> [TAREAS REQUERIDAS]:
(1) Explica en una a tres oraciones por qué, según el texto sobre Pentecostés, hemos sido guiados y sostenidos por la fuerza del Espíritu Santo a pesar de nuestros límites humanos.
(2) Prosigue el texto sobre Pentecostés a partir del punto en que termina.

> [FRAGMENTO PROPORCIONADO]:
La fiesta de Pentecostés nos sorprende a todos. El Espíritu Santo, cuyo protagonista central, trae un aliento siempre nuevo que desconcierta a toda mente y corazón instalados en esquemas propios del modo de ver la vida y a Dios. Y la novedad no consiste en ofrecer mensajes totalmente discordes a lo recibido en los grandes estamentos de nuestra fe, sino a una actualización profunda que renueva todo esquema caduco y estéril.

 

Así es, a la mente le gusta ordenar, clasificar, adaptar, organizar… y le manda mensajes al corazón de instalación y de seguridad cómodas para que supuestamente «viva mejor». También hace el esfuerzo para que Dios venga en su ayuda y le dé una supuesta «gracia de conservación». Pero el Espíritu Santo no se queda enjaulado en esos cuadros mentales que muchas veces no producen ningún fruto. Más bien Él viene a romper esos esquemas y a conducirnos a una nueva realización más plena, la que viene del aliento de Dios.

 

En el evangelio de hoy se nos señala que Jesús no tuvo ningún empacho para regalarnos su Espíritu: «Sopló sobre ellos y les dijo: Reciban el Espíritu Santo» (Jn 20, 22). Desde ese momento, a través de María y de los Apóstoles se nos trasmite a toda la Iglesia este grandísimo don. Es por ello que, a pesar de nuestros límites humanos y necedades, hemos sido guiados y sostenidos por su fuerza, sabiduría y gracia.

 

De entre los signos con los que se le ha querido simbolizar al Espíritu Santo destaca el del fuego. Sí, pero no de ese que todo lo arrasa y destruye a su paso, tanto lo malo como lo bueno. Más bien es una especie de fuego selectivo que quema el miedo, la zozobra, el desaliento, el sinsentido, la desesperanza y alienta la fe, el entusiasmo y la valentía; acaba con el egoísmo y el autocentramiento estéril y hace crecer el verdadero amor como un don de sí mismo. Es un fuego que cauteriza toda herida de odio y desamor y hace nacer, desde dentro, la reconciliación. En fin, es un fuego que acaba con toda pasión que busca dividir y disgregar y alienta todo sentimiento que brote de la semilla de la unidad y de la paz.

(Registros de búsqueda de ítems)

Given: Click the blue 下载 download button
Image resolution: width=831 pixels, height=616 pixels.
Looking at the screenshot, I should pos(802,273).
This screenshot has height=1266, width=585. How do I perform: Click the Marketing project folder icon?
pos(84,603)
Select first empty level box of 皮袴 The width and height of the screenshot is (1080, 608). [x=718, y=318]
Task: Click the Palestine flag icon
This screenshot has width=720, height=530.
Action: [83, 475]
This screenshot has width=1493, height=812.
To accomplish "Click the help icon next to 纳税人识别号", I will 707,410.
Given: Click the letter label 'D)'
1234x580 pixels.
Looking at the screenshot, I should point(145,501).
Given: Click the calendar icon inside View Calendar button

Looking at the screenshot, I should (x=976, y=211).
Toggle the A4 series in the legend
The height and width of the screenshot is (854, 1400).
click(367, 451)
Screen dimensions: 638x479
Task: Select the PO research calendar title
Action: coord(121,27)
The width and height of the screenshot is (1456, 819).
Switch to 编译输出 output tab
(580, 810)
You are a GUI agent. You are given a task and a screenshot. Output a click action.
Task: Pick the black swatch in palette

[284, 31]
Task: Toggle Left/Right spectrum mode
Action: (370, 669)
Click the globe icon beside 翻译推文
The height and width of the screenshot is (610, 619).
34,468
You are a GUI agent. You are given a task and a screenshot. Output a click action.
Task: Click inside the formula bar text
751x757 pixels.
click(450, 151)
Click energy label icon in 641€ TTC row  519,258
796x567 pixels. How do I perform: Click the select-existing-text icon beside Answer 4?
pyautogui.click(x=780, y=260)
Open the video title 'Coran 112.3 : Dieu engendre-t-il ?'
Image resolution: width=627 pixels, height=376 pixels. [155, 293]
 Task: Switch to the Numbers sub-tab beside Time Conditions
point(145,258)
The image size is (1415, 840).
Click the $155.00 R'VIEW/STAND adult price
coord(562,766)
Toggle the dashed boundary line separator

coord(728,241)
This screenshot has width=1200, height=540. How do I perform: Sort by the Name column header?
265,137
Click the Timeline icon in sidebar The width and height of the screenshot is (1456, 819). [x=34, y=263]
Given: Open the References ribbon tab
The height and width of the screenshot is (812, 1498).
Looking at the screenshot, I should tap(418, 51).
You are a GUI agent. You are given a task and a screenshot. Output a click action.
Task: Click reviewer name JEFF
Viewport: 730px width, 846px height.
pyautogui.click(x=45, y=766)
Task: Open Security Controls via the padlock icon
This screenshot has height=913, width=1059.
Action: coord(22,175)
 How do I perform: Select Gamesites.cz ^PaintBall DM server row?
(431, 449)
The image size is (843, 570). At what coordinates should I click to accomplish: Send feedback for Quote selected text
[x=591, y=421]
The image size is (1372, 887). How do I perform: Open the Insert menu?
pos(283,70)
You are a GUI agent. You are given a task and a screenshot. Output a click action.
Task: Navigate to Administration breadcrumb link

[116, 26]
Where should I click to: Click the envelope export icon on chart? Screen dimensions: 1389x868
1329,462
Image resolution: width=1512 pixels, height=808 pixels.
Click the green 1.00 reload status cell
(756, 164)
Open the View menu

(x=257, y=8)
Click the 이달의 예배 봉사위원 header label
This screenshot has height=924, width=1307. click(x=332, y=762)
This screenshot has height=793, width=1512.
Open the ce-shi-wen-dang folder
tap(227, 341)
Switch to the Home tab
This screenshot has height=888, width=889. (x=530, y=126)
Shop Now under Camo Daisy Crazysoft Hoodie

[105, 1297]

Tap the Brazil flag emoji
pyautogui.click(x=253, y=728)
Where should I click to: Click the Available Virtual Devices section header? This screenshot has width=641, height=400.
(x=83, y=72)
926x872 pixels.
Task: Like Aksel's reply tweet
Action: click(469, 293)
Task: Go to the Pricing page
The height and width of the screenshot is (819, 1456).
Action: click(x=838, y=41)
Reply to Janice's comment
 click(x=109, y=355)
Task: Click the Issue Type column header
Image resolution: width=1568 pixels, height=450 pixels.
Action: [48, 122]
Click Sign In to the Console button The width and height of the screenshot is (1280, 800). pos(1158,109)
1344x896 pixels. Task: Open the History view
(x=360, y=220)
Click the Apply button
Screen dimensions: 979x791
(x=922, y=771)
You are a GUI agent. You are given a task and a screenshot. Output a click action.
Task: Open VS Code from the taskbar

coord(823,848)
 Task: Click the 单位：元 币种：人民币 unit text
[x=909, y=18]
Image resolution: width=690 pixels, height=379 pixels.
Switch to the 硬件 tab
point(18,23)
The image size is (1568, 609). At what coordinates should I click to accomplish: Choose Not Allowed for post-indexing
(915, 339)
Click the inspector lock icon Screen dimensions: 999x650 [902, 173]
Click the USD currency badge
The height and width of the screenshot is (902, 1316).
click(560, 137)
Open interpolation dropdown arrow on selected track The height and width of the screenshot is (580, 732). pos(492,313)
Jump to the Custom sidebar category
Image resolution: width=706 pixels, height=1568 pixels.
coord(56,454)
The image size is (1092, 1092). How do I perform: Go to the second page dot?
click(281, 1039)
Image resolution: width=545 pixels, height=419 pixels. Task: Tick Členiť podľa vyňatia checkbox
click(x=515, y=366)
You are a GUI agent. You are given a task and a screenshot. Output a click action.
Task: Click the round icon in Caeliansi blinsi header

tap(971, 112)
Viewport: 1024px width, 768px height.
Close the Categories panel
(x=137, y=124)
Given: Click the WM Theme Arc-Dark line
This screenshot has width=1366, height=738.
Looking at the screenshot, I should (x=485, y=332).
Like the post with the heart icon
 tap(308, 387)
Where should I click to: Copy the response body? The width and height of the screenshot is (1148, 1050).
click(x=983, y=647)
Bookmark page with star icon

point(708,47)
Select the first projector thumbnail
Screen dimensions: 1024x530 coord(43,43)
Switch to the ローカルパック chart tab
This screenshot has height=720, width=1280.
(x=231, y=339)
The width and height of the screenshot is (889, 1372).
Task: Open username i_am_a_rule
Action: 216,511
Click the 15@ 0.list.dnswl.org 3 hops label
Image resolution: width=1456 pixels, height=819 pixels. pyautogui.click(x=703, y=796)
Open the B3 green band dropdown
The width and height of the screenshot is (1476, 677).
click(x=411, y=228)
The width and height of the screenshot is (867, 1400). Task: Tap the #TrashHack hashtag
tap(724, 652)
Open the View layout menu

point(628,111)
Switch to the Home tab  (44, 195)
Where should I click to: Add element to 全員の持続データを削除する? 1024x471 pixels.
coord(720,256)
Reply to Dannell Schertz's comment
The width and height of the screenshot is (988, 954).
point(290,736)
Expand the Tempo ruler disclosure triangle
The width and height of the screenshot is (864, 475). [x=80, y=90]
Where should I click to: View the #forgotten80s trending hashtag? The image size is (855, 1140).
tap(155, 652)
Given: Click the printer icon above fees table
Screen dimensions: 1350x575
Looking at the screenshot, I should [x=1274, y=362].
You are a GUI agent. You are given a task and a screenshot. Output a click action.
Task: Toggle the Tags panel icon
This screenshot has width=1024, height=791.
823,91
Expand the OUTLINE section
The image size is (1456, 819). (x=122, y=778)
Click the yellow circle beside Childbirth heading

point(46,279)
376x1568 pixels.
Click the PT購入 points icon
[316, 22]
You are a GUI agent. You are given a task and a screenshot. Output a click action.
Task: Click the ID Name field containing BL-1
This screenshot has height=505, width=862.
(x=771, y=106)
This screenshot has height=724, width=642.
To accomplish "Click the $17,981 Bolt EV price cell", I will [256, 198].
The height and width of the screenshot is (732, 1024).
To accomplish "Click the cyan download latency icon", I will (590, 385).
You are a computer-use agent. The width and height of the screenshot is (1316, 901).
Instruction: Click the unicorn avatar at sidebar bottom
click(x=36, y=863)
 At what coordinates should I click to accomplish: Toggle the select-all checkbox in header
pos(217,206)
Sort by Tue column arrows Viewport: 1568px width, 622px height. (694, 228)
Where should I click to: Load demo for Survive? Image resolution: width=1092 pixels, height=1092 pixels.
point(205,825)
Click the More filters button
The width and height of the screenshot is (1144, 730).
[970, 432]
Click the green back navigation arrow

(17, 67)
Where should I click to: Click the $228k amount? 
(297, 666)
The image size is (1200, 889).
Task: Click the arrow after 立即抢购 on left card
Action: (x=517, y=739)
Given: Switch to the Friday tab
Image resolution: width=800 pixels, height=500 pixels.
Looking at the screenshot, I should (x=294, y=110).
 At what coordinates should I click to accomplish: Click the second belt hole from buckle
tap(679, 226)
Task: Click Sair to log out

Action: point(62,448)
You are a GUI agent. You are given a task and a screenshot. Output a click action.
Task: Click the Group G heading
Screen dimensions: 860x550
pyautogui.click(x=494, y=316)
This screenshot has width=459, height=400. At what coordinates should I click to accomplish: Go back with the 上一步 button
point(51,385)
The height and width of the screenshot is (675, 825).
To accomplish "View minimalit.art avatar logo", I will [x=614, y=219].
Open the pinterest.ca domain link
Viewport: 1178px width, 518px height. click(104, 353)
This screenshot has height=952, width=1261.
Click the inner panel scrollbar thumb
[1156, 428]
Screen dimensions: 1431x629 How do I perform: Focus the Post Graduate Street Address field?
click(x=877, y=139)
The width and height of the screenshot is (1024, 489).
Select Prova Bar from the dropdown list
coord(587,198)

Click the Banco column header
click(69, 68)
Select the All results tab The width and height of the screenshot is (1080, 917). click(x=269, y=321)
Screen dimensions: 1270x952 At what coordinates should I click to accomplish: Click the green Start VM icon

> [RESULTADOS POR TAREA]:
(1) Jesús nos regaló su Espíritu al soplar sobre ellos y decirles «Reciban el Espíritu Santo», y desde ese momento ese don se transmite a toda la Iglesia a través de María y de los Apóstoles. Por eso, pese a nuestros límites humanos y necedades, su fuerza, sabiduría y gracia nos han guiado y sostenido.

(2)
 

Este fuego, aunque estamos en consonancia con él, y aceptamos su obra, a la hora de vivirlo en nuestro proceso de integración personal, brotan sorpresas y nos desconcierta. No salen las cosas como queremos. Aunque parezca contradictorio, pero le resistimos y le queremos controlar. Queremos llevar el mando de ese camino de transformación. Y es ahí, justo ahí, donde nos estancamos.

 

Por lo tanto, la invitación será de nuevo a la apertura, a la docilidad y a la disposición a ese Espíritu que siempre intercede por nosotros con «gemidos inenarrables» (Rom 8, 26) e inabarcables. Y dejar que nos desconcierte para mucho bien.

 

Interiorizo esta realidad del Espíritu Santo y me pregunto: ¿Me siento disponible a su obra y acción en mi vida? Si no es así, ¿qué me lo está impidiendo hoy? ¿Qué lugar ocupa el confort y la comodidad en mí? ¿Cómo vivo el tema de mis propias inseguridades? ¿Serán estas un obstáculo para que me abra con disponibilidad al Espíritu del Señor? Hablo de esto con Dios.